Monday, March 7, 2016

Jazz Fest 2nd week 2016

Po Boy Views
Phil LaMancusa
Positively Post Time
Fest Cups Overfloweth
            I make my home not two blocks from the gate and, for me and mine, the New Orleans Jazz and Heritage Festival is the finest of festivities, on and off the track. On the way to and certainly après, literally hundreds of thousands of wide eyed innocents are subjected to more than the price of their ticket, as if the only reason that New Orleans is here is to exceed their expectations. From Broad St. to the Bayou, Grand Route to Gentilly and beyond, the occasion and the celebration radiates from the epicenter in joyous shockwaves to the far reaches of the galaxy. Photos taken from satellites circling the globe see the pulsating tempo of the beat coming from the heart of the Fair Grounds; before, during and after the gates have opened into the best show on Earth; terra firma is replete and complimented with melody adoring masses, devoted music disciples and wide eyed wandering wonderers (wondering wanderers?). And don’t try to tell me any different.
            Certainly, Liuzza’s At The Track on the lake side and The Seahorse on the river side of the Fair Grounds are epicenters in themselves and cast and crew of both places are in high spirits in anticipation of the mud, sweat and beers.
It’s as simple as going to the Fest and also the Fest coming to you. Outside of the gates there are spirits and libations to be had from spring water to sangria and Schlitz. There is sustenance from Krishna consciousness to vegan tamales, pork chop po boys, pecan pies, bread pudding and pralines ready to fill the stomach and the soul. Even food truck and truck bed treats can be found.

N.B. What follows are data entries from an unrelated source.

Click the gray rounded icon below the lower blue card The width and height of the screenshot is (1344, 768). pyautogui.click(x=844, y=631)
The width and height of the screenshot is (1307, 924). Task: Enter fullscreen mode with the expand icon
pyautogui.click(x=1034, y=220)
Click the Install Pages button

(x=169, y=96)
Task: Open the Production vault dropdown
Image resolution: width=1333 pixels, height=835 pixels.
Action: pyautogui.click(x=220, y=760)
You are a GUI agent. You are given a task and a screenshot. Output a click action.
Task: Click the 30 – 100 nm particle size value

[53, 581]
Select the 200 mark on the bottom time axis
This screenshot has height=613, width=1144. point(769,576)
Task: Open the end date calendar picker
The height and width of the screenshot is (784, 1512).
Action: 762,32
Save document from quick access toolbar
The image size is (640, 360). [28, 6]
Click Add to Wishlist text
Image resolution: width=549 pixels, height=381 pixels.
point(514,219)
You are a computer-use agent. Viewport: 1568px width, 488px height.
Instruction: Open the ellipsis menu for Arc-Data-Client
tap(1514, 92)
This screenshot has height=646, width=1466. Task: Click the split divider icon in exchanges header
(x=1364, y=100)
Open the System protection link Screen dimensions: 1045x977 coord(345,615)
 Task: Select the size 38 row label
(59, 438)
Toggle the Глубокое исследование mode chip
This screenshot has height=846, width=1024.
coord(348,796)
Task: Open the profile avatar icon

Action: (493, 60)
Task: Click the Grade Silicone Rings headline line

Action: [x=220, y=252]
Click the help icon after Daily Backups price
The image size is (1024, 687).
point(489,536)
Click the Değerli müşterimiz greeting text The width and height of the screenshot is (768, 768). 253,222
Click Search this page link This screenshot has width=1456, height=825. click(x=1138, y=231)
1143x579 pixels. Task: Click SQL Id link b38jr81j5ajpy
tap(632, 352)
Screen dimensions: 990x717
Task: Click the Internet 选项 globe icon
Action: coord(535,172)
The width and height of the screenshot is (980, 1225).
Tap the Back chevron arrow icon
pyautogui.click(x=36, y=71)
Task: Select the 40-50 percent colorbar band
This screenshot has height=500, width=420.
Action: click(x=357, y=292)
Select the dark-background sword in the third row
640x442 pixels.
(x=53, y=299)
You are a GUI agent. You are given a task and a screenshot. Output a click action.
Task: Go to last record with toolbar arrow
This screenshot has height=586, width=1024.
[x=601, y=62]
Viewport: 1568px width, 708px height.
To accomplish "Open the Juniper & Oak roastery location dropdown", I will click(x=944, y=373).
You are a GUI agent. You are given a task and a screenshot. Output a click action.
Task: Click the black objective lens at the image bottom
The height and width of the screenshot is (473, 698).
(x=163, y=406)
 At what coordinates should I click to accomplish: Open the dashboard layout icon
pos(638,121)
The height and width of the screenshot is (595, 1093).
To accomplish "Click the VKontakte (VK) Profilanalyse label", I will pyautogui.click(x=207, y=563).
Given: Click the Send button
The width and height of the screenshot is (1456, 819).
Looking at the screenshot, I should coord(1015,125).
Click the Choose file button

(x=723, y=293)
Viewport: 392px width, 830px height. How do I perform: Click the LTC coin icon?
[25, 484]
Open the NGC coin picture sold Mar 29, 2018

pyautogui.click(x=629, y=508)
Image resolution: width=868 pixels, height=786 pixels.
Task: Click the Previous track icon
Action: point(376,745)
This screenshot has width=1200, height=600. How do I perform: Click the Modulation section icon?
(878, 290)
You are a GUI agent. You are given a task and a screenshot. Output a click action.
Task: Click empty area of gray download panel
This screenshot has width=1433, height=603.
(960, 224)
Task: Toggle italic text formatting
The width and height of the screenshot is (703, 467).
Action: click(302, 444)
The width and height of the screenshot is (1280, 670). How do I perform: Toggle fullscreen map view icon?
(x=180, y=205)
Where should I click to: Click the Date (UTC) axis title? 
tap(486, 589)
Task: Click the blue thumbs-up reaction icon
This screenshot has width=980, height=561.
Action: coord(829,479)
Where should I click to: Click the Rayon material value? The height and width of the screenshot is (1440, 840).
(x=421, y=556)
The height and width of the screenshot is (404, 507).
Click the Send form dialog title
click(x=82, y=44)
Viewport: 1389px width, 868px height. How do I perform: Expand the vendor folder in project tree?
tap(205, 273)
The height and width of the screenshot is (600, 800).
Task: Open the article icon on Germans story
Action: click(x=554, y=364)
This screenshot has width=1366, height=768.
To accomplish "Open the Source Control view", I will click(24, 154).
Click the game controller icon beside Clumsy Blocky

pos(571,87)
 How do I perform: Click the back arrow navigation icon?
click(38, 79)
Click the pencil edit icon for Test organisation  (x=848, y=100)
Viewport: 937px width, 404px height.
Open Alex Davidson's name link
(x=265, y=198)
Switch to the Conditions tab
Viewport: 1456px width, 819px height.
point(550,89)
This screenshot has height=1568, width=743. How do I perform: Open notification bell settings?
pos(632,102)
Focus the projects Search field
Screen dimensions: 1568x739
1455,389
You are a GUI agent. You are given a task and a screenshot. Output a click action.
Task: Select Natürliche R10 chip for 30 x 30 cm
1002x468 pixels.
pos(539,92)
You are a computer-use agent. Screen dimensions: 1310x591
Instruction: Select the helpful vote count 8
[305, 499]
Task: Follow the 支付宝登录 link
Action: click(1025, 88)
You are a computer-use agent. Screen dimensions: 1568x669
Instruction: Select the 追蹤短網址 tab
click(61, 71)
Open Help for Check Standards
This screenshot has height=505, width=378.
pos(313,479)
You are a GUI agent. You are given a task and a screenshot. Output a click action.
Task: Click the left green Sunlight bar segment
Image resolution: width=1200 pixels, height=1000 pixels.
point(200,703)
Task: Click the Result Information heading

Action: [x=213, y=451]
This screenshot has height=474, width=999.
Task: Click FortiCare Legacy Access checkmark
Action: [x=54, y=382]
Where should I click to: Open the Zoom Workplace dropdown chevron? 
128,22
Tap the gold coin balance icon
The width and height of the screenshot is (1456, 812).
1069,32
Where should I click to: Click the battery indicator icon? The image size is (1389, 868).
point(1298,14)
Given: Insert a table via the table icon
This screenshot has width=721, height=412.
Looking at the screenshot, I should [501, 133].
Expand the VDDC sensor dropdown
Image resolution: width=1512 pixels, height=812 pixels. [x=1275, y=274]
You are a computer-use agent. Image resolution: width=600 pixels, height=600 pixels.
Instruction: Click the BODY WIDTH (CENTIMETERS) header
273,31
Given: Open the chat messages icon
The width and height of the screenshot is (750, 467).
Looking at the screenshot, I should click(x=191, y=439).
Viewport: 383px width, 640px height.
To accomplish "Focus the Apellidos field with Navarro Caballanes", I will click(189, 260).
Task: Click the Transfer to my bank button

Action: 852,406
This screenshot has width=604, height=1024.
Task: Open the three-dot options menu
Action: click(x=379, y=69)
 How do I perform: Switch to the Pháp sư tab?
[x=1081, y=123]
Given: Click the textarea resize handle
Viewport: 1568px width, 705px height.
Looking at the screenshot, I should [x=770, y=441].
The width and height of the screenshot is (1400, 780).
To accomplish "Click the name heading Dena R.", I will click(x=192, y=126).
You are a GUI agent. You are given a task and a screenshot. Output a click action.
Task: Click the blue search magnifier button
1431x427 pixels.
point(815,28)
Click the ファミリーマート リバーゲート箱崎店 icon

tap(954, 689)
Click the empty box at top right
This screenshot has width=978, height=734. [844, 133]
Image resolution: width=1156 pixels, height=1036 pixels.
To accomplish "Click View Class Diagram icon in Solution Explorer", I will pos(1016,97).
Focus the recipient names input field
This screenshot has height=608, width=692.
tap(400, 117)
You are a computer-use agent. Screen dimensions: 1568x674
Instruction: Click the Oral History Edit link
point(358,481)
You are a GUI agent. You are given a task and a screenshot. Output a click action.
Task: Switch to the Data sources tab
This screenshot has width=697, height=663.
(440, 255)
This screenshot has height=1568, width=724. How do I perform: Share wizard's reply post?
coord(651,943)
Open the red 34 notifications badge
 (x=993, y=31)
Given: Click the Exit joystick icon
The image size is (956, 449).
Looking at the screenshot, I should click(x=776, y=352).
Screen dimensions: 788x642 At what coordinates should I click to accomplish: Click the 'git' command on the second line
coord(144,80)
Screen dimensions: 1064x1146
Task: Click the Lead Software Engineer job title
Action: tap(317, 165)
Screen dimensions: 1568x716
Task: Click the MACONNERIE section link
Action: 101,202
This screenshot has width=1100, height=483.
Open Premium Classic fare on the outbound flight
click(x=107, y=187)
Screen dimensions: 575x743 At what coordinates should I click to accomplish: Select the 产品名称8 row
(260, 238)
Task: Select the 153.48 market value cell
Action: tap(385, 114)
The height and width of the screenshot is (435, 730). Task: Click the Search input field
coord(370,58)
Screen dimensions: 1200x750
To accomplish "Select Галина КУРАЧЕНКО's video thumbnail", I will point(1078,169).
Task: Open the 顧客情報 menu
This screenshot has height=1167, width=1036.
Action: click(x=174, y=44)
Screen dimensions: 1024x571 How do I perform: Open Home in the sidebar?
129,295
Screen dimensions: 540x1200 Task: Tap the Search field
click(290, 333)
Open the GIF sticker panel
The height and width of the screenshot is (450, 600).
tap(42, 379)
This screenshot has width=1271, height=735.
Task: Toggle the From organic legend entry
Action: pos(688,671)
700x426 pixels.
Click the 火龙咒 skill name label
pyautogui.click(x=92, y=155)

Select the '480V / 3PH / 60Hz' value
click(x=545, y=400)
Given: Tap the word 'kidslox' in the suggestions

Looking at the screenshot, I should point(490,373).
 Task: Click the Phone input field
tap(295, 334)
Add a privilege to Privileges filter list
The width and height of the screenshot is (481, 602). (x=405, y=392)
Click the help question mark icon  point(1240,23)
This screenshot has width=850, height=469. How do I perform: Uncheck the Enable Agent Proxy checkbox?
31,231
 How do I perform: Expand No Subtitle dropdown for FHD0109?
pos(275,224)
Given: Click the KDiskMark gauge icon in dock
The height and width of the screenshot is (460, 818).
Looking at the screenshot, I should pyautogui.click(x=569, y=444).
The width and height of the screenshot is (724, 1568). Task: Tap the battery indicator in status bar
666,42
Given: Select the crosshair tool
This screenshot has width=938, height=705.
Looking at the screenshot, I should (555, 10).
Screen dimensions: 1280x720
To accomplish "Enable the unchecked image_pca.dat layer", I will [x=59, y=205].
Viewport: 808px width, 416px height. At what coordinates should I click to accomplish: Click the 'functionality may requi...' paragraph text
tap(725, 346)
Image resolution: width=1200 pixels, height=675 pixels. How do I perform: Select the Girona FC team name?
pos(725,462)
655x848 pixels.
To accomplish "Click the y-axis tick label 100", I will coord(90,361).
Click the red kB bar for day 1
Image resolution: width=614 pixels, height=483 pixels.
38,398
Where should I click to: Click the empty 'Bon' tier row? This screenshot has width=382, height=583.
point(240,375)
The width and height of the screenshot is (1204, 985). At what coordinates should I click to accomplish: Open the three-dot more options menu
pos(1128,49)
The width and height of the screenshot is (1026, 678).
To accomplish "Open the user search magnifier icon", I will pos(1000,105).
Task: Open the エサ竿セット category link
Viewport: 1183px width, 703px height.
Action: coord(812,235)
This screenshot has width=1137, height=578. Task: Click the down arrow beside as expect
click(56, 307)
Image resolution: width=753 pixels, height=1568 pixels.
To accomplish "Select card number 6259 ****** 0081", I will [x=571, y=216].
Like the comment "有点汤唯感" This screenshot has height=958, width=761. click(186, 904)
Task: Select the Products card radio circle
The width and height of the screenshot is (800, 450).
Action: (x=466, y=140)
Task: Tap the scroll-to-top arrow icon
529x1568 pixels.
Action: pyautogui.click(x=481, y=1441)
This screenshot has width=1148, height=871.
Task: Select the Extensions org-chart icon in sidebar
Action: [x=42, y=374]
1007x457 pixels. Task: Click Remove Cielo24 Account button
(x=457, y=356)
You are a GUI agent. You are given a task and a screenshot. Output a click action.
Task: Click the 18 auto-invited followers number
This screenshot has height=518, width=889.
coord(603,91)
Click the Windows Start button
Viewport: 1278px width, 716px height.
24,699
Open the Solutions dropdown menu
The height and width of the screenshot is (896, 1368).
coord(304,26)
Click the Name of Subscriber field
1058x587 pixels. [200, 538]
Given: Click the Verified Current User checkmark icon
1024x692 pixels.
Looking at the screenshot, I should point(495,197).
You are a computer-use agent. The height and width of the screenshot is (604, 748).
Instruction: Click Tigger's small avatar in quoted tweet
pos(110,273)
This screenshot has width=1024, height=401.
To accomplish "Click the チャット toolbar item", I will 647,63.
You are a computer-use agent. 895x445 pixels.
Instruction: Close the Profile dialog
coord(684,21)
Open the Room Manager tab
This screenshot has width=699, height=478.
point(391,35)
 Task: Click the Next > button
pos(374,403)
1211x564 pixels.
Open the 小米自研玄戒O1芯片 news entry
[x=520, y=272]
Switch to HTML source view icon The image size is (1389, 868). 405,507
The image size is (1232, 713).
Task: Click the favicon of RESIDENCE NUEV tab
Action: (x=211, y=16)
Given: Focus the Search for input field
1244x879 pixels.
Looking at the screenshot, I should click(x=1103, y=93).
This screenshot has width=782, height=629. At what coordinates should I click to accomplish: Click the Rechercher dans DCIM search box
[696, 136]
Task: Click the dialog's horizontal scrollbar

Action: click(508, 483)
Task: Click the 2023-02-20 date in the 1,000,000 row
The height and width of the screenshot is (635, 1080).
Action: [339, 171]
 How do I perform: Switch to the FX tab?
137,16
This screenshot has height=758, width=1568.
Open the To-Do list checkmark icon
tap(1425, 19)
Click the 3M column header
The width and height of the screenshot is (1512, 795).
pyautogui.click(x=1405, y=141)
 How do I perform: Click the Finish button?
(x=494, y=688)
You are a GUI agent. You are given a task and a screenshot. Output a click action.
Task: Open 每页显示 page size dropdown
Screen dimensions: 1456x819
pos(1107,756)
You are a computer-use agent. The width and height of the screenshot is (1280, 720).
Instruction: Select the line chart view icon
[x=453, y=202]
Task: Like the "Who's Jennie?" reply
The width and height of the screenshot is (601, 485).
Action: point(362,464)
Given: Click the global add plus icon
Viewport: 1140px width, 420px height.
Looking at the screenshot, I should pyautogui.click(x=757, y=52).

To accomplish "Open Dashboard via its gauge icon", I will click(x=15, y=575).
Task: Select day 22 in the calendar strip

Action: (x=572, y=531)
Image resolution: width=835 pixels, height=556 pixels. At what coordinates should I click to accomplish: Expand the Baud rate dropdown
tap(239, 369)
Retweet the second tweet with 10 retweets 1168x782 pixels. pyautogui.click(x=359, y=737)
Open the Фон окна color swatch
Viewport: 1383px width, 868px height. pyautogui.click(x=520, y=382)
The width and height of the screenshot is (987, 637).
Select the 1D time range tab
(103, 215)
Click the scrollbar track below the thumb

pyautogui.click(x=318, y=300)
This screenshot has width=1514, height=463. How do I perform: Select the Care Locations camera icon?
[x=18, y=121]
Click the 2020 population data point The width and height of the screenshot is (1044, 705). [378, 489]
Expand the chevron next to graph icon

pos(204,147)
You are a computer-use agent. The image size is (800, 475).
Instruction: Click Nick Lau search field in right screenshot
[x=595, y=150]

            To officiate my experience, I always look for the effervescent and adorable wrapped batik skirt purveyor, the woman with the artistic marionette painting pictures, garage bands and our kids in uniform selling slices of pizza from Nonna Mia. Brass bands occupy corners for dancers and PDA lovers who have yet to have enough of the day’s celebration, Jell-o shots, jugglers, gypsy girls and Ms. Kelly in her cowboy boots. WWOZ has been live broadcasting and folk are porch sitting with coolers and grills seeing plenty of action while listening. Kids, canines, carriages and canes, folks are on parade; outdoor barbecues and crawfish boils add smoke and olfactory sensations to the air and friends separated are reunited with hugs and ‘hawah-yas’, ‘where y’at’s’, ‘bring it in!’s and ‘how’re (or whe’re) ya been?’s.
            I pause in my benevolence and repeat the words of the great Otis B. Driftwood “Let joy be unconfined; let there be dancing in the streets, drinking in the saloons and necking in the parlor!” and so it is. The Fest has turned itself out as a carnival. There’s kayaking on the bayou, girls in white dresses with blue satin sashes and all of my favorite things.
            The age old story where adults with ordinances have prevailed to curtail the festivities with code enforcement and parking restrictions, licensing and the insensitivities to the freedoms that us veteran Festers abhor attempts to take its toll on the entrepreneurs that use this season to get a little ahead. Most all of the folks that I know have no problems with little non-commercial enterprises. What neighbors do object to is inconsiderate traffic, street and driveway encumbrances, which are plain rude; but, little Sally selling seashells or lemonade? C’mon man!  Or, why would you penalize a six piece violin concerto by eight year olds for not having a license when they’re trying to raise money for their musical education? So, what I do is carry a gang of money and distribute it to all that I come across. Take that.
            My friend Russell, who hasn’t attended the Festival for years, still opens his home and porch annually for friends and family; beverages flow and snacks are laid out; and every year, for sure,  a gang of us drop by after Festing or some unFesters will just drop by (with kids) to meet and mingle. His grand nephew from an early age marked the spot with his electric piano knocking out Professor Longhair’s ‘Tipatina’ to the world. We look forward to going to his house as much as anything else; it has become part of the whole experience of both weekends.
            We live and hang on the river side of the track in a neighborhood that boasts six restaurants, two coffee shops, two small supermarkets a wine shop and a kick ass ‘washateria’; all in a three block radius and, believe me, the whole neighborhood turns out for Jazz Fest! For us, it’s the finest time of year and without reservation, we proclaim that ‘Festers’ are the one segment of the visitor population that really “GET” New Orleans.
            Even waiting for our dysfunctional public transportation system—you would think that they would know about the crowds who need rides every year--- to kick in, is done with good cheer; as the block long lines shuffle patiently to fast packing buses, strangers become friends and the conversation orbits around the day’s entertainment: “who’d you see, what did you eat, what did you buy and when’s the next f**king
            Of course you know that all over the city during this time of year, there is music and happiness to be found at the five corners of New Orleans: upriver, downriver, lake side, river side and certainly in the middle. Follow your nose and open your mind; it will find you. Bless those hearts that can spend all two weeks, bless them that come in for a weekend (or two) and especially bless me to be able to be here all the time; before, during and after.